Nada es suficiente para Defensa y Justicia que volvió a escribir una nueva página histórica para la institución. En el estadio Olímpico Atahualpa de Ecuador, el Halcón perdió por 1 a 0 ante El Nacional pero la ventaja de dos goles de la ida en Florencio Varela le alcanzó para clasificar por primera vez en su corta vida a los octavos de final de la Copa Sudamericana. Altura, lluvia y aguante defensivo. Pro y contras de un conjunto dirigido por Sebastián Beccacece que lidió con el clima y los casi 2800 metros de Quito.
No fue fácil para el equipo de verde y amarillo. En el primer tiempo no se sintió cómodo y aguantó hasta los 20 minutos, momento en que los Criollos golpearon el arco de Ezequiel Unsain: Daniel Angulo recibió un balón en el área por un desborde y definió de primera para el 1 a 0. Los ecuatorianos continuaron con el asedio pero Defensa resistió. La única llegada clara de los argentinos llegó sobre el final de los primeros cuarenta y cinco minutos con un remate cruzado de Leonel Miranda tapado por Johan Padilla.
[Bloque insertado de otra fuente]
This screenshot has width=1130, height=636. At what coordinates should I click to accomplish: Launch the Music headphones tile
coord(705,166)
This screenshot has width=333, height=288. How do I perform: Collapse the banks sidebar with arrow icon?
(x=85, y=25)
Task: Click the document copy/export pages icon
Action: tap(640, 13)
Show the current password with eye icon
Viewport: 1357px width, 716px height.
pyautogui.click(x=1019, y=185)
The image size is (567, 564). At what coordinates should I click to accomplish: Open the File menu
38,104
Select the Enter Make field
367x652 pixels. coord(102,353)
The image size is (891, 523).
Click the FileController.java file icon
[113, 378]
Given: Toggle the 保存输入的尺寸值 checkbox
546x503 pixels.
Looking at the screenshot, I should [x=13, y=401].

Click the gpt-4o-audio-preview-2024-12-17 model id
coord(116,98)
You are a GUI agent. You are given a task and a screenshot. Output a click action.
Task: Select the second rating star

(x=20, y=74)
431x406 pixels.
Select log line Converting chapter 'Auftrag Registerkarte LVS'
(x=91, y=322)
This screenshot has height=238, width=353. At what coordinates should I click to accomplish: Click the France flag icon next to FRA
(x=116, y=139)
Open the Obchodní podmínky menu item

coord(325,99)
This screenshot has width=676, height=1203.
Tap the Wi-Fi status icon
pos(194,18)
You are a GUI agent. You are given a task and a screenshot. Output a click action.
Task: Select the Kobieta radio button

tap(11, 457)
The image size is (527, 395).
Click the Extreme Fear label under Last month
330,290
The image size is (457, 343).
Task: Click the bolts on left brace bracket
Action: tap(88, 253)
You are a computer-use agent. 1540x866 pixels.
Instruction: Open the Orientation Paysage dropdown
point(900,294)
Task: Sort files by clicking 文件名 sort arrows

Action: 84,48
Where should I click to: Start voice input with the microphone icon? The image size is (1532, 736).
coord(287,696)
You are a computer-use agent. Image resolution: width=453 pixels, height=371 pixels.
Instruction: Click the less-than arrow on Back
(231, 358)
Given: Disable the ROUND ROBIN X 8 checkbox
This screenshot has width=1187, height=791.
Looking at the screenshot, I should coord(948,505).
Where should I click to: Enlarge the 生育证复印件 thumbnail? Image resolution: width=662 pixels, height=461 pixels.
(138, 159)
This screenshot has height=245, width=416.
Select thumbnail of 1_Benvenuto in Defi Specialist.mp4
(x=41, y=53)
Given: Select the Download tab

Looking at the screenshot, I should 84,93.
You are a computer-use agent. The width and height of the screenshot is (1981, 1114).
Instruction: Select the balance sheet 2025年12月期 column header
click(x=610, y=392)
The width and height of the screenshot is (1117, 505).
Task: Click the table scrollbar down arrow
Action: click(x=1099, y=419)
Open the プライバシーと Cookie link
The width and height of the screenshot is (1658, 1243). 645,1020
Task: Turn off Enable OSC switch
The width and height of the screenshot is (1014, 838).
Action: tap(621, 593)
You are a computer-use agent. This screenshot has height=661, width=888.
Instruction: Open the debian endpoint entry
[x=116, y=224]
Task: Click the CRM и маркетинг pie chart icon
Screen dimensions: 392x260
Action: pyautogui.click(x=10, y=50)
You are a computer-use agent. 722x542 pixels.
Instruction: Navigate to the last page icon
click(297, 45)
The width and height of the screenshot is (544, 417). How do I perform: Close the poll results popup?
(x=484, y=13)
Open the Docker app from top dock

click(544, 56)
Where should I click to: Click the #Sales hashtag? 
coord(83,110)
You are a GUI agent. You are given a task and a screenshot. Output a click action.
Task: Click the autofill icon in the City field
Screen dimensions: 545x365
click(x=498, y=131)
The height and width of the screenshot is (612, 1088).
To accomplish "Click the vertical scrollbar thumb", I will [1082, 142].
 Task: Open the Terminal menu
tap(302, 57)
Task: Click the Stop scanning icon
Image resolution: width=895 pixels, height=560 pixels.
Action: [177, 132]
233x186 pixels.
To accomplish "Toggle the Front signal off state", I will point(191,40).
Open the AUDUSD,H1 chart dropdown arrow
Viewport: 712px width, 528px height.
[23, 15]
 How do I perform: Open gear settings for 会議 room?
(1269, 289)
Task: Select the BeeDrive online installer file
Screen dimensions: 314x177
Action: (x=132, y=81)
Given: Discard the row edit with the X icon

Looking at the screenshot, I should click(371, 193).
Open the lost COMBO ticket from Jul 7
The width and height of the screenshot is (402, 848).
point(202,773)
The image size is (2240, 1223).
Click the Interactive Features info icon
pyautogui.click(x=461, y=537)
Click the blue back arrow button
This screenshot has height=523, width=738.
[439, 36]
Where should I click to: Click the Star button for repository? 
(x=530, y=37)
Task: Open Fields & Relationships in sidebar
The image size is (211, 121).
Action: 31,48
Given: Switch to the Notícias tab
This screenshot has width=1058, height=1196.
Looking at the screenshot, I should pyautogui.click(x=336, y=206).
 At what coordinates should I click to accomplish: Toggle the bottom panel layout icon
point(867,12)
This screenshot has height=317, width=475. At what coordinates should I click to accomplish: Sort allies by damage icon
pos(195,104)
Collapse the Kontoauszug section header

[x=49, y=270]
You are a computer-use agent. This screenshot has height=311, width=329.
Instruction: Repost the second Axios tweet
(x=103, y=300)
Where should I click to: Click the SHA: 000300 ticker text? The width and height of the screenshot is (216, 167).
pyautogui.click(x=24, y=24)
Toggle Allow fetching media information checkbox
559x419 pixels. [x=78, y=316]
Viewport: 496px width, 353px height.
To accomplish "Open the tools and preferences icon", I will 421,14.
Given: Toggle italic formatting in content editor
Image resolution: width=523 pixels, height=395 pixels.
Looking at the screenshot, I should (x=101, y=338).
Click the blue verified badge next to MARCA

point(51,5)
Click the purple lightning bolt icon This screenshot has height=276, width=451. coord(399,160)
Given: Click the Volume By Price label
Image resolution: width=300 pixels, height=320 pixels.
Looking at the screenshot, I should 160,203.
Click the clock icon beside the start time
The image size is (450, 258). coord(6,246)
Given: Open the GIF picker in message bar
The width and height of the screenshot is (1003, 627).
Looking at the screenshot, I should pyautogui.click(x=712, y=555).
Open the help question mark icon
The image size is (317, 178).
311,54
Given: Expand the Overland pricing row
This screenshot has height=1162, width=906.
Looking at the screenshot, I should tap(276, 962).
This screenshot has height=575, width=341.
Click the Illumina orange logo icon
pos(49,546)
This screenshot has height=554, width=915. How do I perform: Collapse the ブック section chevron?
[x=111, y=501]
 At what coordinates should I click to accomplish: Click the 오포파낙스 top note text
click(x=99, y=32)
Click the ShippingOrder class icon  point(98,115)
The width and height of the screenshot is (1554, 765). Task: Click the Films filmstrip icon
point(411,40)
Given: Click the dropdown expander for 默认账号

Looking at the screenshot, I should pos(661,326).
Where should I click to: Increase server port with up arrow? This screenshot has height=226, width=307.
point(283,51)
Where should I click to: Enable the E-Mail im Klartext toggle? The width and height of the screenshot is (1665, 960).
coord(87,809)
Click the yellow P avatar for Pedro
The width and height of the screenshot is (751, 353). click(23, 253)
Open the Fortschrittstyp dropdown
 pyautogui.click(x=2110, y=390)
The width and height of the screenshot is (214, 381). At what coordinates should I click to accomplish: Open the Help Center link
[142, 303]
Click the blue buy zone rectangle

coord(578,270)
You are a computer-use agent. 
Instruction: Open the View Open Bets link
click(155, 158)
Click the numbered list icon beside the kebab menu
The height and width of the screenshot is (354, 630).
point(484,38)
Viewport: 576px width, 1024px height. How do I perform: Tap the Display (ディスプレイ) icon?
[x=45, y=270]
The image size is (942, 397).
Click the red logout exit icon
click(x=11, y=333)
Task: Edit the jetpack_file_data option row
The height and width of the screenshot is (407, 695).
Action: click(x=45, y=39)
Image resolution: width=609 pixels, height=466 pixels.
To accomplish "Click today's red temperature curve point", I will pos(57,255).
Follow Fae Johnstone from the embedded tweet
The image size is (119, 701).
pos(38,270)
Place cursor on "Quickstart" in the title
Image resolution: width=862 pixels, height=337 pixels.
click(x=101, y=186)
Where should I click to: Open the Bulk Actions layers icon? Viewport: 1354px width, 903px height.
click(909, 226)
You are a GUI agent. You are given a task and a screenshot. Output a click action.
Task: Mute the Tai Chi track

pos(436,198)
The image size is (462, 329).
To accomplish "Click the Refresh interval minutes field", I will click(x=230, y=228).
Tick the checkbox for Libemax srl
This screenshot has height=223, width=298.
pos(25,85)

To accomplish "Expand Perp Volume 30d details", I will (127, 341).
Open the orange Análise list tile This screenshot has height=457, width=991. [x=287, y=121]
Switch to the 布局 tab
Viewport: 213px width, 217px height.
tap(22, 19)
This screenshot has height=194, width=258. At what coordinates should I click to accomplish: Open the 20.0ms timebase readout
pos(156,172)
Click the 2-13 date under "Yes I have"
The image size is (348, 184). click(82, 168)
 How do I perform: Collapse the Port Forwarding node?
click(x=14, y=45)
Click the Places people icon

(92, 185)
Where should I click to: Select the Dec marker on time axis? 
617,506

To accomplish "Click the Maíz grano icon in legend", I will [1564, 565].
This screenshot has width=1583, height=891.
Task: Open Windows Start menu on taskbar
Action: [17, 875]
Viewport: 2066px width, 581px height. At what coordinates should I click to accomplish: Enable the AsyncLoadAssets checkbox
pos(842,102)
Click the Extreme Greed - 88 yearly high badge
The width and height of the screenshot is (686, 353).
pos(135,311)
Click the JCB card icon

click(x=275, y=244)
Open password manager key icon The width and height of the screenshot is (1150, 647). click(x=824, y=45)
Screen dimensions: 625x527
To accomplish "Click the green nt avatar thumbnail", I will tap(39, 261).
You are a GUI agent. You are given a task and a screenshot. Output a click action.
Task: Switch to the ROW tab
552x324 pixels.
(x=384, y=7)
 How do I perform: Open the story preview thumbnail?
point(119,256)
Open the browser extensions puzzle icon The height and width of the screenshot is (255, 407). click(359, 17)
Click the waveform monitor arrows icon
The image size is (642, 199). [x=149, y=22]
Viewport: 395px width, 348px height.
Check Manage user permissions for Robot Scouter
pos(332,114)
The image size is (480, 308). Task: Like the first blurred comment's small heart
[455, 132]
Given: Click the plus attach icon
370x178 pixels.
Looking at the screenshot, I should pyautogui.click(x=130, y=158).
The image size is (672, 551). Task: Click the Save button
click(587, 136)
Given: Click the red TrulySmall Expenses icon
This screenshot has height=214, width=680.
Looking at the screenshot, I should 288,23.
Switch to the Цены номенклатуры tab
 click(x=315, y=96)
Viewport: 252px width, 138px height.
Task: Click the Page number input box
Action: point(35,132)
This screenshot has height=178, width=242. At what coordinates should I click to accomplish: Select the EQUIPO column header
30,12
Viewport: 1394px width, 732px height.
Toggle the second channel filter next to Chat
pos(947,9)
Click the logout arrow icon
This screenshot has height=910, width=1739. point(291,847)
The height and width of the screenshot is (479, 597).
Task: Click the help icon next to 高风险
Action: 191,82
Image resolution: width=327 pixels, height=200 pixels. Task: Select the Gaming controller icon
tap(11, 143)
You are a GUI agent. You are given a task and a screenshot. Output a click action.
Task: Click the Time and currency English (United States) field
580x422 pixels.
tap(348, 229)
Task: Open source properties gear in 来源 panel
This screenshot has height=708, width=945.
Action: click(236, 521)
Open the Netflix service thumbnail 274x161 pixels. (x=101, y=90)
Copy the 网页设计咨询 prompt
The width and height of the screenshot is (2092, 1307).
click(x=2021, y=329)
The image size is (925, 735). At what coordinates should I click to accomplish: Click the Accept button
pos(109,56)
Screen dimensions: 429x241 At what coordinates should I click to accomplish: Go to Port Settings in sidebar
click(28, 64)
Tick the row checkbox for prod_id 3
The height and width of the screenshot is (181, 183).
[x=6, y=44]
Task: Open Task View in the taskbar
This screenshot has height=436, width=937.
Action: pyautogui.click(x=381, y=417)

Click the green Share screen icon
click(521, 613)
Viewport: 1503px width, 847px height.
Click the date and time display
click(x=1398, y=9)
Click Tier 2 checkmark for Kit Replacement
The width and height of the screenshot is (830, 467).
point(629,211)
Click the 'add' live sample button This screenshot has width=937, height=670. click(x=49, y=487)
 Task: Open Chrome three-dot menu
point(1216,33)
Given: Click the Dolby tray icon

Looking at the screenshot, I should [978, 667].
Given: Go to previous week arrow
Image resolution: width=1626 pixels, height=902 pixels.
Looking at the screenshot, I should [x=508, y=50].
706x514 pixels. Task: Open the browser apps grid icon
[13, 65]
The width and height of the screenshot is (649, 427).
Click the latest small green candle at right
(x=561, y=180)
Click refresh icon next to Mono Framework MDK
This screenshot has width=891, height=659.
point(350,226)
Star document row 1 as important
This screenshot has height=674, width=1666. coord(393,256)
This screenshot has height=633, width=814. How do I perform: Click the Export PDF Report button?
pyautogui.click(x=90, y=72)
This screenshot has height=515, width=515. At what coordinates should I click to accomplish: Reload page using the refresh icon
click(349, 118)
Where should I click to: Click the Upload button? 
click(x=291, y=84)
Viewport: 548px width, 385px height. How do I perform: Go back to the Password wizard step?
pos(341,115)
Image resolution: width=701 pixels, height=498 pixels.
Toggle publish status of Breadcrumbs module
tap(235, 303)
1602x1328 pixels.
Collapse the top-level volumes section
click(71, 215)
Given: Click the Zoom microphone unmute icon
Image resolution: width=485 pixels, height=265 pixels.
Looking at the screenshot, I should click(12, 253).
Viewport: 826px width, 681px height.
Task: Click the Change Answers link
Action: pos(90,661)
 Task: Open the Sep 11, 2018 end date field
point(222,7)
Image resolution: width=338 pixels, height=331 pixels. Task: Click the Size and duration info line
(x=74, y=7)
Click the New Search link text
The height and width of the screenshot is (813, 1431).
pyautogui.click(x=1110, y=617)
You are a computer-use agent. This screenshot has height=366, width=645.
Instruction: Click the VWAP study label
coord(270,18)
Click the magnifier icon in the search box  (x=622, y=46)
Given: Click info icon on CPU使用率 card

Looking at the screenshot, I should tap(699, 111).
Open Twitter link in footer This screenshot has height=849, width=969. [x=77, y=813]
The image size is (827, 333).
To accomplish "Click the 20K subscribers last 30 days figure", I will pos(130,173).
El juego de los locales en el complemento fue de mayor a menor. El elenco de Varela le puso una barrera efectiva a sus rivales y le impidió la llegada con peligro a los tres palos de Unsain. Los centros empezaron a ser moneda corriente y todo se le simplificó a los hombres de Beccacece que festejaron el pitazo del árbitro Eber Aquino y el pasaje a una nueva fase de la Sudamericana.
Sigue haciendo historia. Defensa y Justicia no tiene límites. Con sufrimiento pasó a los octavos de final de la segunda competencia más importante del continente y evitó con solvencia la altura de Quito.